In 2014, Wyoming ranked fourth lowest in the country for per capita mental health funding. Additionally, Wyoming also has a high rate of uninsured individuals (15%) which many times results in lower rates of people seeking services such as treatment for substance abuse or mental illness.

According to SAMHSA, Wyoming receives a total of $8,878,850 in federal community mental health services block grant funding . The state’s largest public behavioral health provider is Community Mental Health Services.

Key facts from “Behavioral Health Trends In Wyoming 2013” include:

In 2012, there were 1,068 individuals admitted to adult psychiatric beds in the state’s public psychiatric hospital. The average length of stay was 18 days for private patients and 36 days for Medicaid recipients .

In 2012, there were 13 psychiatrists in Wyoming, or one per every 47,000 people . In 2014, Wyoming also had 27 psychologists , 11 social workers , 17 mental health counselors and 30 marriage and family therapists .

In 2012, there were 74.2 prescriptions filled per 100 people for antidepressants . Wyoming also has the highest use of anti-anxiety medication in the country.

The SNAP program , or Supplemental Nutrition Assistance Program is a federal assistance program that provides nutritional assistance benefits to eligible, low income individuals and families and offers nutrition education as well.

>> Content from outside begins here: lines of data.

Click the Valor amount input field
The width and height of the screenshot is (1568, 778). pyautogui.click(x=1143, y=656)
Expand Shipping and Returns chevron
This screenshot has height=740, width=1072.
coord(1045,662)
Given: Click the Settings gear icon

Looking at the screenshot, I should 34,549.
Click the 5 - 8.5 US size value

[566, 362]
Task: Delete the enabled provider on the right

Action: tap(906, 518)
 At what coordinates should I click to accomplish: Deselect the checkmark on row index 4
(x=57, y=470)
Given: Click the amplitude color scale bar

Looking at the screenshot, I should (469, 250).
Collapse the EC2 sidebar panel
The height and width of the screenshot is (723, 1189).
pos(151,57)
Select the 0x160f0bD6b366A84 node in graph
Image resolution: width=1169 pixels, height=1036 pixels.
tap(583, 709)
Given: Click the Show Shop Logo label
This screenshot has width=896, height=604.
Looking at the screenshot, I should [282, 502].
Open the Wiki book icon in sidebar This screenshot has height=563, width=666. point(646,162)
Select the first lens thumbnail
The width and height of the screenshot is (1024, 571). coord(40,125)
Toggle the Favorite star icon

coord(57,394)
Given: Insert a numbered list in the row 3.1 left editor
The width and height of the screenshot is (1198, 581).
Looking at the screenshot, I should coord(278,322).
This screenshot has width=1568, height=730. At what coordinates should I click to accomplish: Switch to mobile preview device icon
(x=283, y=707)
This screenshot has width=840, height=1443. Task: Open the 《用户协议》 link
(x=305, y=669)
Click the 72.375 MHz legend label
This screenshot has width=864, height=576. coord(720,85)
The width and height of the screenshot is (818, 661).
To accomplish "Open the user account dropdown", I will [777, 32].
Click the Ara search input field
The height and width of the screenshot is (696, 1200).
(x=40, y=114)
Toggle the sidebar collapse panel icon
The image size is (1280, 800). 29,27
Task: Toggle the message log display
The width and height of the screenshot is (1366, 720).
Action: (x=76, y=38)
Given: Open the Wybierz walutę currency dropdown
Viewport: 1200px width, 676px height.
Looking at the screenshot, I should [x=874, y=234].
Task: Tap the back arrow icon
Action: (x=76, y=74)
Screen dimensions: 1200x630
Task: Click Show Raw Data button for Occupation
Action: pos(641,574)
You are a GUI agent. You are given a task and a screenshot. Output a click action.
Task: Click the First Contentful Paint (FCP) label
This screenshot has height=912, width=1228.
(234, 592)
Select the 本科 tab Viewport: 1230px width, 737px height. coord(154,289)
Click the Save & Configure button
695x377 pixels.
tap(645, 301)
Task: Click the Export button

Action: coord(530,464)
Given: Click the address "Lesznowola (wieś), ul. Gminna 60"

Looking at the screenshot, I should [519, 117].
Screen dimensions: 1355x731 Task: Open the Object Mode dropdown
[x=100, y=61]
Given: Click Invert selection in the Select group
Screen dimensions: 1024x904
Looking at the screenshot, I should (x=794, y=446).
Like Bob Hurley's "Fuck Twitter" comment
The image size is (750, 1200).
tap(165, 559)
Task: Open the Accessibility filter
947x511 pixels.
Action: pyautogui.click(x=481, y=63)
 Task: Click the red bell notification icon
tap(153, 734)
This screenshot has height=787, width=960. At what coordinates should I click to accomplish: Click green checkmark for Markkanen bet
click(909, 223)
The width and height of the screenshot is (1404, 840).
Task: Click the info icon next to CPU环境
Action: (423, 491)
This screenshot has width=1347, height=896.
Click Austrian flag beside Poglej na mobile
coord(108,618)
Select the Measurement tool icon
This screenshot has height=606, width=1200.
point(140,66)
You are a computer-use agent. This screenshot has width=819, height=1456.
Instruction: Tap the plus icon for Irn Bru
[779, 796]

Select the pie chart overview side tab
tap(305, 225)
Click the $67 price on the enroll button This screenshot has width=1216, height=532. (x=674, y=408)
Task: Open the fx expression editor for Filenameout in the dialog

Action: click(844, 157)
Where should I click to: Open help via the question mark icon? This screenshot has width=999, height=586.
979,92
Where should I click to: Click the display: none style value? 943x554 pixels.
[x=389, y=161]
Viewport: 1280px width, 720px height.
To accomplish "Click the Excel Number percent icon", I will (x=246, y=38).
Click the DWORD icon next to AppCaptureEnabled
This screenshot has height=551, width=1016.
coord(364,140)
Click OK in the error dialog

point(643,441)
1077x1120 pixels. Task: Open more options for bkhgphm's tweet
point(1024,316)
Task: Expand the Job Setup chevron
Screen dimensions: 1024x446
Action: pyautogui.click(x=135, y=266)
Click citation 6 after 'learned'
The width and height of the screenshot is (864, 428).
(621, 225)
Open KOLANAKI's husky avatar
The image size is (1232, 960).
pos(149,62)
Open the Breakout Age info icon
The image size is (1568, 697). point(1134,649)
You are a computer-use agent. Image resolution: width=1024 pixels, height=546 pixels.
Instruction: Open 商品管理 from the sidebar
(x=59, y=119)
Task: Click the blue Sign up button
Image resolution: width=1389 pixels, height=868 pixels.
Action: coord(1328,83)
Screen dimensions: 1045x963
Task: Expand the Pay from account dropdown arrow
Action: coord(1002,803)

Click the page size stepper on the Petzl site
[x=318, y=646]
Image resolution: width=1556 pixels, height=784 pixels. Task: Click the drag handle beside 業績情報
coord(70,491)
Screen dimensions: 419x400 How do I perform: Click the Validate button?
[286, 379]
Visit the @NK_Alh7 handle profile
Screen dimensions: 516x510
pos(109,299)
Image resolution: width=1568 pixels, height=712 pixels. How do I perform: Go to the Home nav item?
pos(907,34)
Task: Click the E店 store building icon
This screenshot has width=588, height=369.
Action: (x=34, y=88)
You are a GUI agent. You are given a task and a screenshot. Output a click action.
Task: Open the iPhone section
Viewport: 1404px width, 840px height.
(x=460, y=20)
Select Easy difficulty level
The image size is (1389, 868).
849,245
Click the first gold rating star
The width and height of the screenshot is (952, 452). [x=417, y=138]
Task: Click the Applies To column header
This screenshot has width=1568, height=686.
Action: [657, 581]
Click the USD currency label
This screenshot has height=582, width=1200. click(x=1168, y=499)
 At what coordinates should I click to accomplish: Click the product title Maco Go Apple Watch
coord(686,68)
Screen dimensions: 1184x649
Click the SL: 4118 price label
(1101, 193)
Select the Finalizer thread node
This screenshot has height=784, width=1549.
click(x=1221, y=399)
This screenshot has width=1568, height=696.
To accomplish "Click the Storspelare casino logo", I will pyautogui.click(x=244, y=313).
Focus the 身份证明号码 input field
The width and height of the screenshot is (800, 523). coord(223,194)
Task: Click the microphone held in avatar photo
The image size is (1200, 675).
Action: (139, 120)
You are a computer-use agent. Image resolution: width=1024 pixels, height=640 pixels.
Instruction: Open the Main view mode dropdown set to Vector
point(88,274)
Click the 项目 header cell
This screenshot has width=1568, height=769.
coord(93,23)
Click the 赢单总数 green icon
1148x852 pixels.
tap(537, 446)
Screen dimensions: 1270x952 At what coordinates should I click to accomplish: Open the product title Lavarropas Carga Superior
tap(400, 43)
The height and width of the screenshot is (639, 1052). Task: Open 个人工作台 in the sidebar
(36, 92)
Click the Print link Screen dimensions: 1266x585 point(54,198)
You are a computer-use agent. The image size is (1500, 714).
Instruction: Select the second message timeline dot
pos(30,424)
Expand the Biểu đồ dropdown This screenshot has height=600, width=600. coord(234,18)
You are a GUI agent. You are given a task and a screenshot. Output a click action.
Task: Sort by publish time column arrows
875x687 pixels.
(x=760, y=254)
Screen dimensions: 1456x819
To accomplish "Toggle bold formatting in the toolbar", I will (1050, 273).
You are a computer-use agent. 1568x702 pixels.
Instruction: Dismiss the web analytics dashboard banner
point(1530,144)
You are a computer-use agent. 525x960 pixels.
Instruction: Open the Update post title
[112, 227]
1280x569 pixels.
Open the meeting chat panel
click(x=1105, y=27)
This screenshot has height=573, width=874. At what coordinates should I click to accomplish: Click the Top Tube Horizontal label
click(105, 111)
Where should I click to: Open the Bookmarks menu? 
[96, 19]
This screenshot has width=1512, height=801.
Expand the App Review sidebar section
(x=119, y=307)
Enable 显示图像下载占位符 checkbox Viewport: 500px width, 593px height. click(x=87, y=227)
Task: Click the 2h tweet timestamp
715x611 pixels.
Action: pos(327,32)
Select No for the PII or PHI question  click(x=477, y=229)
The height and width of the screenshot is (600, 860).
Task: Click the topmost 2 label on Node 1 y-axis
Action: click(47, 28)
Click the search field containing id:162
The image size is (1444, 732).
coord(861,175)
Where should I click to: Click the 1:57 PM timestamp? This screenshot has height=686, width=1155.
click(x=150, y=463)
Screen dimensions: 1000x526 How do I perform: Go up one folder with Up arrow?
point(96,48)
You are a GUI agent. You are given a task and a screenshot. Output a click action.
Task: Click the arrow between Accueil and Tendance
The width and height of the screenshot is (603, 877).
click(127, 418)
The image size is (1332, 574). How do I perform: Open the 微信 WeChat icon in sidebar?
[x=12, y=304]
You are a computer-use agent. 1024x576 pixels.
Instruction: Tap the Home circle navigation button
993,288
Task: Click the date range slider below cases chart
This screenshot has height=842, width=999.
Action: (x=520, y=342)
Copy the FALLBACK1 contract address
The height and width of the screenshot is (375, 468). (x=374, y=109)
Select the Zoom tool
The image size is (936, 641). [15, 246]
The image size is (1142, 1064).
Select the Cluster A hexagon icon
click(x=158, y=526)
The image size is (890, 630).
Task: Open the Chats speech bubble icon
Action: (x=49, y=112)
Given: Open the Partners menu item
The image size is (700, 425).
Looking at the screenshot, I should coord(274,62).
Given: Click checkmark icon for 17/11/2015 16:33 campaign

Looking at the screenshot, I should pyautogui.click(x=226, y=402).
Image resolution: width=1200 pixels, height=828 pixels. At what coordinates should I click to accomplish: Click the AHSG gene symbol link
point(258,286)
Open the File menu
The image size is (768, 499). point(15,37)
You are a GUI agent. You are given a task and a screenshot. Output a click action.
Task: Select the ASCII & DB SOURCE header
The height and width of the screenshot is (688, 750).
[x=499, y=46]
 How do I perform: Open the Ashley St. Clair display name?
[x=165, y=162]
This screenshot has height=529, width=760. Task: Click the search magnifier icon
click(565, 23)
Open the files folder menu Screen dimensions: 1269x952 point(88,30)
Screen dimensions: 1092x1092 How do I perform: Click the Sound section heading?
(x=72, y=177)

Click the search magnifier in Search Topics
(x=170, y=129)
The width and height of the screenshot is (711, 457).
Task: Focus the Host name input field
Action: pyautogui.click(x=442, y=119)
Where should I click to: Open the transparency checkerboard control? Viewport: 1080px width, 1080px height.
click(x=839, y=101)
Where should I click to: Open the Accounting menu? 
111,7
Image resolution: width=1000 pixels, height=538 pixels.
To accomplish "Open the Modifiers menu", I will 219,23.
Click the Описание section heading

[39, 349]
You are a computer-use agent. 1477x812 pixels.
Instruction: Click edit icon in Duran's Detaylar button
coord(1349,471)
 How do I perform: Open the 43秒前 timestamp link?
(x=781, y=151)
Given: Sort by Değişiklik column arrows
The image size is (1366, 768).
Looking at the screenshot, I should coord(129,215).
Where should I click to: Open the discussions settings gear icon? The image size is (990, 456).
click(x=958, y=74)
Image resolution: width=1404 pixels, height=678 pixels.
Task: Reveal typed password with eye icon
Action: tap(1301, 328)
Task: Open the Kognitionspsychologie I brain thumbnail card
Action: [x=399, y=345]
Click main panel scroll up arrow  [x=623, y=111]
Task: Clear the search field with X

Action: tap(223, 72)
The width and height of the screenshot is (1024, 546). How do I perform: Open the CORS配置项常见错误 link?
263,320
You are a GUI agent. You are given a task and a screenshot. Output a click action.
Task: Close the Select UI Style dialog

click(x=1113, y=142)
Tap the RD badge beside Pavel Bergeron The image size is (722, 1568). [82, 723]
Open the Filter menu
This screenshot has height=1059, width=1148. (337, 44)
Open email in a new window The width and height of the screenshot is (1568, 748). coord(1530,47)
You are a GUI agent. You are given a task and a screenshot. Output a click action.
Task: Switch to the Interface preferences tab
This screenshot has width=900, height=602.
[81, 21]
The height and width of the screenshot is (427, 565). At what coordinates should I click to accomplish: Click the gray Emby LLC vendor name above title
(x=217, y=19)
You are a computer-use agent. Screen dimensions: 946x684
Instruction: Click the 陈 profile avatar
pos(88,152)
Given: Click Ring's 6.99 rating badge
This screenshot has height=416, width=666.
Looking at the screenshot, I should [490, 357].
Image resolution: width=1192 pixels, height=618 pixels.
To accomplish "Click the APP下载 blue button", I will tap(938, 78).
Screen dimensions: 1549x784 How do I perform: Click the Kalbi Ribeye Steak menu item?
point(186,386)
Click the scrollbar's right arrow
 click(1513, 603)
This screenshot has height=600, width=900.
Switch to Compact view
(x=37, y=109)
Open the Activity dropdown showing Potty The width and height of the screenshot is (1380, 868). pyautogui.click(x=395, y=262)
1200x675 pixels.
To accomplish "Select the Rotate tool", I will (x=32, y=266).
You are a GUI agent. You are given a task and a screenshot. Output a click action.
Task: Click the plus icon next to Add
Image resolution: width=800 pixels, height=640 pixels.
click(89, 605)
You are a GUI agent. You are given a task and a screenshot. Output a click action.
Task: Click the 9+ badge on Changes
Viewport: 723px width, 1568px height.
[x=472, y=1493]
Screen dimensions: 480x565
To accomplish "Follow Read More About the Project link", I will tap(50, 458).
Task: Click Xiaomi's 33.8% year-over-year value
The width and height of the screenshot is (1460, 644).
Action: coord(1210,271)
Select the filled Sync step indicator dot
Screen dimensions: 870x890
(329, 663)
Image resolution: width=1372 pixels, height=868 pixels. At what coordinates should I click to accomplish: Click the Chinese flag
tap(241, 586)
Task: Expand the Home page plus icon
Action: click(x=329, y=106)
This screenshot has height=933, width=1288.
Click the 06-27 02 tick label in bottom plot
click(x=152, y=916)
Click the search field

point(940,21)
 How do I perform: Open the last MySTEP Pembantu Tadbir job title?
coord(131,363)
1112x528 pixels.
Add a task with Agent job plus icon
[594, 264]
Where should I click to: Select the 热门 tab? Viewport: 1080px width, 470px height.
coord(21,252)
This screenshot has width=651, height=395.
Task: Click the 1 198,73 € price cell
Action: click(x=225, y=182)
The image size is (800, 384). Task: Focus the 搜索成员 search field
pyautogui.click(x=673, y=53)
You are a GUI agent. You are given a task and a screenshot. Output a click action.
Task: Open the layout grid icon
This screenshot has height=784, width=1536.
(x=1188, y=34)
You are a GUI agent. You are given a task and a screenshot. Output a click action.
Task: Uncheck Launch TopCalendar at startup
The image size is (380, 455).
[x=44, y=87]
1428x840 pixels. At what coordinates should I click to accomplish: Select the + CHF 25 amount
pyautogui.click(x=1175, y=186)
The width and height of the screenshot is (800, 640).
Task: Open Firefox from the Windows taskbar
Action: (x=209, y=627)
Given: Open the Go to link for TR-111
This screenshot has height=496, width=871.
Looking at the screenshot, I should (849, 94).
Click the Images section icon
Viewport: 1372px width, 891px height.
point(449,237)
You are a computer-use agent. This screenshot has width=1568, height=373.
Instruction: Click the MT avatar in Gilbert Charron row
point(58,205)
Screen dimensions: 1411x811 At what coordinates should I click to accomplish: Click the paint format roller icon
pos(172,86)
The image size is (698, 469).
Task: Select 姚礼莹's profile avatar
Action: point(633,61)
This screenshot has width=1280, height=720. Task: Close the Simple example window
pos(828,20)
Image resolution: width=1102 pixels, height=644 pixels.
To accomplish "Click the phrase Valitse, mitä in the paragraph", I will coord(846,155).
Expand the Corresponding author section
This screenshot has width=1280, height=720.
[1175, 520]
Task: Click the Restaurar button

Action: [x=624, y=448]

The 2016-2017 Wyoming legislative session had proposed cuts to services such as food stamps for low income residents and the special supplemental nutrition program for women, infants and children (WIC) . These were rejected however there was still a proposal to cut $5 million from Medicaid funding which could have impacted mental health care. A new federal tax bill was also proposed that would eliminate most state and local tax deductions . This could potentially result in an increase of taxes for many residents which might then lower the amount of services like Medicaid.

The report “Behavioral Health Trends In Wyoming 2013” suggests ways to decrease costs while improving access to mental healthcare. Suggestions included:

Approximately 12% of Wyoming residents have a mental health condition, which costs the state $231 million per year . It’s estimated that 19% of adults in Wyoming suffer from a substance use disorder. In 2012, more than 1,000 people were admitted to treatment facilities for alcohol abuse and there were over 1,600 admissions to drug treatment programs .

In 2014, the Substance Abuse and Mental Health Services Administration (SAMHSA) launched a new initiative to improve access to mental health services by establishing “behavioral health crisis centers” that offer a variety of services including:

According to Johns Hopkins Bloomberg School of Public Health, Community Mental Health Centers provide a range of medical and social services beyond just diagnosis and treatment. These services include:

The establishment of these new crisis centers could result in a number of benefits for Wyoming residents including, but not limited to:

In 2016, there were 1,089 psychiatric hospital beds in the state . There is also an average wait time of two months before a patient can get a psychiatric bed.